Video games are more accessible and inexpensive than ever. Phones, tablets, and computers can all be used for playing video games. And the days when video games could only be played on pricey consoles are long gone. Accordingly, the video-game business model is evolving.
Today, many children aged 10 to 12 own a phone, a tablet, and/or a console. And, of course, today these technologies can all be easily and systematically connected via the internet. The “freemium” subscription model entices many children to nag their parents to purchase such-and-such virtual accessory. A game that was initially free can end up costing a lot of money.
We know that this intermediary period between childhood and adolescence is a sensitive time. Many children, especially boys, are drawn in by games in which power and violence predominate. These video games respond simultaneously to impulses aroused by puberty and to the need to escape the unpleasant realities of daily life (e.g., school). Such games are more and more commonly designed to be addictive. Today, children’s addiction to video games is an affliction recognized by both psychiatrists and psychologists. Of course, not every child who plays these games reaches this point, but addiction must be recognized as a danger.
Our brains are genetically programmed to seek pleasure and satisfy our impulses. It is only education that can lead children to control and defer their impulses. The pleasure of playing a video game and being forced to stop sets off a sensation of withdrawal from the so-called neurological reward circuit. This is the same addictive mechanism at work with drugs, cigarettes, and alcohol.
The part of the brain which allows us to defer pleasure and control our emotions and impulses is located in the prefrontal lobe. If children regularly cave in the face of immediate gratification, they do not have the mental energy to self-regulate. From the age of 10 to 12, the prefrontal lobe, whose function is to inhibit, is far from being fully developed (which happens after the age of 20). What’s more, the less children try to stop themselves playing, the less they reinforce their inhibitive neural networks, and the more difficult this task becomes.
Anyone who finds themselves addicted, be they children or adults, begins losing interest in other activities.
What relationship can we establish between this phenomenon and the development of critical thinking and reasoning? Addiction to any substance or activity adversely affects our self-image. Anyone who finds themselves addicted, be they children or adults, begins losing interest in other activities. They don’t feel that intellectual, cultural, or sporting activities have anything to offer. The only things that are important are immediate gratification and that which invokes it.

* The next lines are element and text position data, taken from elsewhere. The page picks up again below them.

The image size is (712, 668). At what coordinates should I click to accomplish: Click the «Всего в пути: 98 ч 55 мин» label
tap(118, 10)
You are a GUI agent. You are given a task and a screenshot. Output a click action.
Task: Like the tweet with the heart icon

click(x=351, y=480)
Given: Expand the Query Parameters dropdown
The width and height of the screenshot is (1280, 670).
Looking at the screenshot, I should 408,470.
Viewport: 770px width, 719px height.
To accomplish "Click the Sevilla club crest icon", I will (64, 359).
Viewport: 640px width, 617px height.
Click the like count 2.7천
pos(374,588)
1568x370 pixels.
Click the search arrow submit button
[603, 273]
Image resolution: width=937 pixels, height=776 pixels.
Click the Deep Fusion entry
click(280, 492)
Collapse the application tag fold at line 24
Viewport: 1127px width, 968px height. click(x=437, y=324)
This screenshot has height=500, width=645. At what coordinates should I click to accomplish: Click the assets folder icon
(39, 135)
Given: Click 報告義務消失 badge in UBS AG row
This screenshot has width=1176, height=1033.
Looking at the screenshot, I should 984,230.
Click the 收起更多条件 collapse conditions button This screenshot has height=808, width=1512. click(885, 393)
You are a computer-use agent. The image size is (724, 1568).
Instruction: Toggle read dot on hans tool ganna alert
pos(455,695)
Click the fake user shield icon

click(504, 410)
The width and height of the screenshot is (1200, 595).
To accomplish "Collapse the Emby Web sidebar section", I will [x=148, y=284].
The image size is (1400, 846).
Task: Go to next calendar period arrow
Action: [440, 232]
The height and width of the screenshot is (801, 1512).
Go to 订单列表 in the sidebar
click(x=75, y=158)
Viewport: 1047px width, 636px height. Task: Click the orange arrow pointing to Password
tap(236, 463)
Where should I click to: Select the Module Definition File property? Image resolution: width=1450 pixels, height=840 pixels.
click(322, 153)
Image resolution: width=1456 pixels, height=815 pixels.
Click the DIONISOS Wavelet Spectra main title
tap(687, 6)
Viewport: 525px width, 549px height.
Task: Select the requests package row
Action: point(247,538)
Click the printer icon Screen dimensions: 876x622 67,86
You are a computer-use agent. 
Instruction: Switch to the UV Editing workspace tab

This no longer leaves any room for critical thinking and reasoning and can even cause regression.
Addicted children will rationalize their lack of motivation by stating that everything else is uninteresting and that they play the game out of free will—because it’s the only interesting thing out there. This absence of critical thinking about oneself will forestall the possibility of shaking the addiction.
Overexposure to video games can therefore be disastrous for pre-adolescents and teenagers in terms of the development of their critical faculties. It can affect children’s future for good. It can deprive children from experience in sublimating their impulses and in taking joy in learning.
What can we do?
Wait as long as possible before introducing children to video games, other than those which are cognitively or intellectually stimulating.
Guide children in the direction of games that do not play into impulses linked to domination, violence, or seduction, but that instead stimulate curiosity and reflection. You can find some good examples here.
If children have already taken a liking to an addictive game, it will be necessary to limit their access to it and to make it conditional on participating in other activities that facilitate critical thinking and reasoning.
Parents should also converse with an addicted child to try to get them to recognize that games are stifling his or her interest in other things.
It is critical to pay attention to all of these considerations for children around the age of 10. Once puberty hits, it will be a lot more difficult to call into question addictive behavior and simple, instant gratification.